WASHINGTON —The Pentagon has been leading an all-out campaign to get the Federal Communications Commission to reverse its April 20 decision to grant a spectrum license to Ligado to build a terrestrial wireless network.
The FCC order allows Ligado to use L-band spectrum that is adjacent to that used by the Global Positioning System. DoD argues that a terrestrial broadband network in that spectrum band will interfere with GPS signals.
Mike Griffin, undersecretary of defense for research and engineering, said on May 20 that DoD will be seeking help from Congress to get the FCC to reverse its decision.
If the Ligado license is allowed to stand, the 1575 megahertz L1 signal from GPS will be compromised, Griffin said during an online event hosted by the Washington Space Business Roundtable.
Griffin said the Pentagon understands that only Congress has the power to do anything in this case because the FCC is an independent agency that is overseen by Congress and not by the Trump administration.
“Congress can and, we hope, will take whatever action is necessary,” Griffin said.
It’s up to Congress to “continue to protect space communications bands for space communications,” he said. “That’s fundamentally what this is about.”
The issue has drawn the attention of congressional defense committees. The Senate Armed Services Committee held a hearing May 6 where Griffin and other senior DoD officials testified that they were blindsided by the FCC’s ruling. They claimed that the decision ignored the results of extensive tests that showed GPS signals would be drowned out by the noise from ground emitters in the adjacent band.
Following the SASC hearing, the House Armed Services Committee on May 7 sent a letter to FCC commissioners asking them to reconsider their approval of Ligado’s proposal. The HASC said in the letter it would hold a classified hearing to review DoD’s testing reports and discuss the results with the FCC.
Gen. John Raymond, chief of space operations of the U.S. Space Force, said DoD officials will brief the HASC on May 21 on the Ligado issue. “It’s a briefing, not a hearing,” Raymond said May 20 during a call with reporters.
An FCC spokesperson said the agency could not comment on the HASC briefing. According to sources, Ligado executives were not invited to brief the HASC.
Question of committee jurisdiction
While the armed services committees have made it clear where they stand on this issue, they do not have jurisdiction over the FCC.
The panel that oversees the FCC is the Senate Committee on Commerce, Science and Transportation’s subcommittee on communications, technology, innovation and the internet, led by Sen. John Thune (R-S.D.) and Sen. Brian Schatz (D-Hawaii).
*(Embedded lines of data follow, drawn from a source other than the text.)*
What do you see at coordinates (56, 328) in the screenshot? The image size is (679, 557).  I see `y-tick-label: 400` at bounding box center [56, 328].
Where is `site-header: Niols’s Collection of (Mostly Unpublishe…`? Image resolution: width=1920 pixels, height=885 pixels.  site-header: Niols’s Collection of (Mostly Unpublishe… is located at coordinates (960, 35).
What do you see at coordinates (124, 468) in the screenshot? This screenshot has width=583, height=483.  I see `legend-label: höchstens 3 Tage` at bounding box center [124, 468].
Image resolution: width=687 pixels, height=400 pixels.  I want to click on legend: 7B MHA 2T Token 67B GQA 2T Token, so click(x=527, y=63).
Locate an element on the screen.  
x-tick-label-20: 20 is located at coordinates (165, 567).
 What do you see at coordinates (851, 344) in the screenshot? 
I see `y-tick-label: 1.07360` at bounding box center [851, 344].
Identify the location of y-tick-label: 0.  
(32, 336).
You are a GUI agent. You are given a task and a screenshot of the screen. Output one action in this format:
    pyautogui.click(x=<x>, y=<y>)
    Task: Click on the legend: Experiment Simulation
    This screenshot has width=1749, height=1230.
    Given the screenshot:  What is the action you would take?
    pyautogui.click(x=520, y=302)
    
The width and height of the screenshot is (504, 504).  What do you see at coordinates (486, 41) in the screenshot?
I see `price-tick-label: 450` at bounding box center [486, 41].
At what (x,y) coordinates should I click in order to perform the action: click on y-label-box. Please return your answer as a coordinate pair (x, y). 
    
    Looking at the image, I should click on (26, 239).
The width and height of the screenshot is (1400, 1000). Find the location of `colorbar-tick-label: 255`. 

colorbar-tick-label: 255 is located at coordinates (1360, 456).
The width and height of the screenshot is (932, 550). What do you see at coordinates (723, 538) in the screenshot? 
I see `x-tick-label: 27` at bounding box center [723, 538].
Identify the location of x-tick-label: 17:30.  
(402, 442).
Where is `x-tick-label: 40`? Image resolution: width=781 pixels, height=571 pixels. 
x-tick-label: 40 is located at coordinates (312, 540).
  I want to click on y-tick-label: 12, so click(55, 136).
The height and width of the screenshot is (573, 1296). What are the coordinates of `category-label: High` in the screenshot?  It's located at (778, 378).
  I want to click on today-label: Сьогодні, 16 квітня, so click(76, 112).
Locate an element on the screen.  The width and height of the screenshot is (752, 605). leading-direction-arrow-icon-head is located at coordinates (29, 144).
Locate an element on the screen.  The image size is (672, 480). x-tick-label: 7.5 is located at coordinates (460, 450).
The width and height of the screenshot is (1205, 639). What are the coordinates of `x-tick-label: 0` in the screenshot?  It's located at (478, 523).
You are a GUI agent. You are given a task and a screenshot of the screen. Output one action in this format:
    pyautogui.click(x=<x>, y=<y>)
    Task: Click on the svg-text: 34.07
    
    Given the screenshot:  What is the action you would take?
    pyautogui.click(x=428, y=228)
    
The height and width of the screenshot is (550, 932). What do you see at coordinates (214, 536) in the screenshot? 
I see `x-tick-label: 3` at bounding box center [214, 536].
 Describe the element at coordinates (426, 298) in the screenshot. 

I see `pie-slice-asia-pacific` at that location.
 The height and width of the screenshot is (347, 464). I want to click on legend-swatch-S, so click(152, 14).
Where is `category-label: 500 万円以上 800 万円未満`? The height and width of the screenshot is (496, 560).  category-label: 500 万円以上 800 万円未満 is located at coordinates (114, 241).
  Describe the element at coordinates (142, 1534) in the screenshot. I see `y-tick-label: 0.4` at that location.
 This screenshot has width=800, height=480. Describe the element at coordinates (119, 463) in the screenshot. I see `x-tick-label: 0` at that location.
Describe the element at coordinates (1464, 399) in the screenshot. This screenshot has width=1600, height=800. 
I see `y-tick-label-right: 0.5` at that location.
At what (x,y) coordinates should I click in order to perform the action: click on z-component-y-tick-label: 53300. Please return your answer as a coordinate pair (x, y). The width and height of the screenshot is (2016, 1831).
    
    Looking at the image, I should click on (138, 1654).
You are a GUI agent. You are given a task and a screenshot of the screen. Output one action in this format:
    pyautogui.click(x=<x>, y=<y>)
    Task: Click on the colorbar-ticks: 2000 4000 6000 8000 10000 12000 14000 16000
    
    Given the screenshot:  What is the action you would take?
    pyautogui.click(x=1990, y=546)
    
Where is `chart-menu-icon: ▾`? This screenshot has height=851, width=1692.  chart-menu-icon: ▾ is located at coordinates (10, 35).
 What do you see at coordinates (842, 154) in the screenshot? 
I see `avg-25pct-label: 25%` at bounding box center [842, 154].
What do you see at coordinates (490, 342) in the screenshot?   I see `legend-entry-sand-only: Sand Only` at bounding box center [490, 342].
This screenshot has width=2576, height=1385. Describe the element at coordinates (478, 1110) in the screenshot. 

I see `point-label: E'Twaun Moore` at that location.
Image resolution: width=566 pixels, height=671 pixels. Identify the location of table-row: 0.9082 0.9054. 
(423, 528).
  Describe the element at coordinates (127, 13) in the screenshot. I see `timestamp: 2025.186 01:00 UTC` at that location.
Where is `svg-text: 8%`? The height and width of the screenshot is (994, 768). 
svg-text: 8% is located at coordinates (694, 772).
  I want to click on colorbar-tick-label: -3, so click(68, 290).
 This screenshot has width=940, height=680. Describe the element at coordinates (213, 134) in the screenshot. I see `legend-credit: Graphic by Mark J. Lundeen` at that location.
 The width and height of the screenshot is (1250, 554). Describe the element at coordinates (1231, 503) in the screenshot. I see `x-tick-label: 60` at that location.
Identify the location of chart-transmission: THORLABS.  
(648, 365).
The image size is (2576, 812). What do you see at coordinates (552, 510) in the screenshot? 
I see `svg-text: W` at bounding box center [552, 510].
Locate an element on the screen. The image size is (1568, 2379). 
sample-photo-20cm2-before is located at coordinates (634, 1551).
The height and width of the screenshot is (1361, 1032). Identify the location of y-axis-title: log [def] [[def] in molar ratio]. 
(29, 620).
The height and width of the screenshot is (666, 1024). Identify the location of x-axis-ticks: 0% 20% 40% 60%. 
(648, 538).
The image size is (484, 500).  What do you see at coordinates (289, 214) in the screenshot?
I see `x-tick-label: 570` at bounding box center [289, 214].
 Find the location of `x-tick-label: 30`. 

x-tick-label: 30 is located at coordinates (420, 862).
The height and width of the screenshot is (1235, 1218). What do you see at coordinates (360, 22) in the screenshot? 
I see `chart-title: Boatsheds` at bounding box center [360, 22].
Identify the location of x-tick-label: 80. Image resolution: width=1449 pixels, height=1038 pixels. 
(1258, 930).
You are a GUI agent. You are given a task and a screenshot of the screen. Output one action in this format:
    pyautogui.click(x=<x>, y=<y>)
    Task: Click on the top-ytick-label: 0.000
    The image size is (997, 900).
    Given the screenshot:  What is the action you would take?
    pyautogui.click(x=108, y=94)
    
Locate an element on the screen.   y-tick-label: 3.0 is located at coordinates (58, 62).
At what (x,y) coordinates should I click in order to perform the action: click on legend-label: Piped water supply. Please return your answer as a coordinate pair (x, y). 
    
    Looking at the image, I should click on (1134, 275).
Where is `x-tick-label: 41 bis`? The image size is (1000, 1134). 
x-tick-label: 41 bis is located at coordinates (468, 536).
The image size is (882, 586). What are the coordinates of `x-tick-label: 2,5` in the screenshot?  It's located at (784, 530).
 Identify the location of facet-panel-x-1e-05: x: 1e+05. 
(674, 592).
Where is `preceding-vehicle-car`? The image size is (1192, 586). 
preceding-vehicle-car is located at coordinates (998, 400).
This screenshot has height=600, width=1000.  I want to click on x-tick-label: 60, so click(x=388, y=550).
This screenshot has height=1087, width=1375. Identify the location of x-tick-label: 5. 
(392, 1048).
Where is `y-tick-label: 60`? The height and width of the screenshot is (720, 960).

The subcommittee sponsored the MOBILE NOW Act of 2018 which directed the FCC and the Commerce Department’s National Telecommunications and Information Administration to identify spectrum resources for next-generation wireless systems.
Thune and Schatz have been advocates of protecting commercial use of spectrum and of the FCC’s role overseeing the private sector’s use of spectrum. The NTIA is the agency that coordinates the federal government’s spectrum use.
Sen. Richard Blumenthal (D-Conn.), a member of the commerce committee said during the May 6 SASC hearing that a reversal of an FCC order “would be highly unusual.”
Griffin said DoD Chief Information Officer Dana Deasy is leading the effort to get the order overturned.
“As I said in testimony, this is a fairly simple issue from a technical point of view,” Griffin said at the WSBR forum. “GPS signals, like all signals from space, are very weak,” he said. “Signals are assigned to a space communications band that for decades has been protected from terrestrial emissions.”
When Ligado years ago was allowed to use the L-band spectrum only to transmit from space, “we had no problem,” Griffin said.
The FCC said Ligado’s terrestrial network will be low power and will include a buffer zone to protect GPS.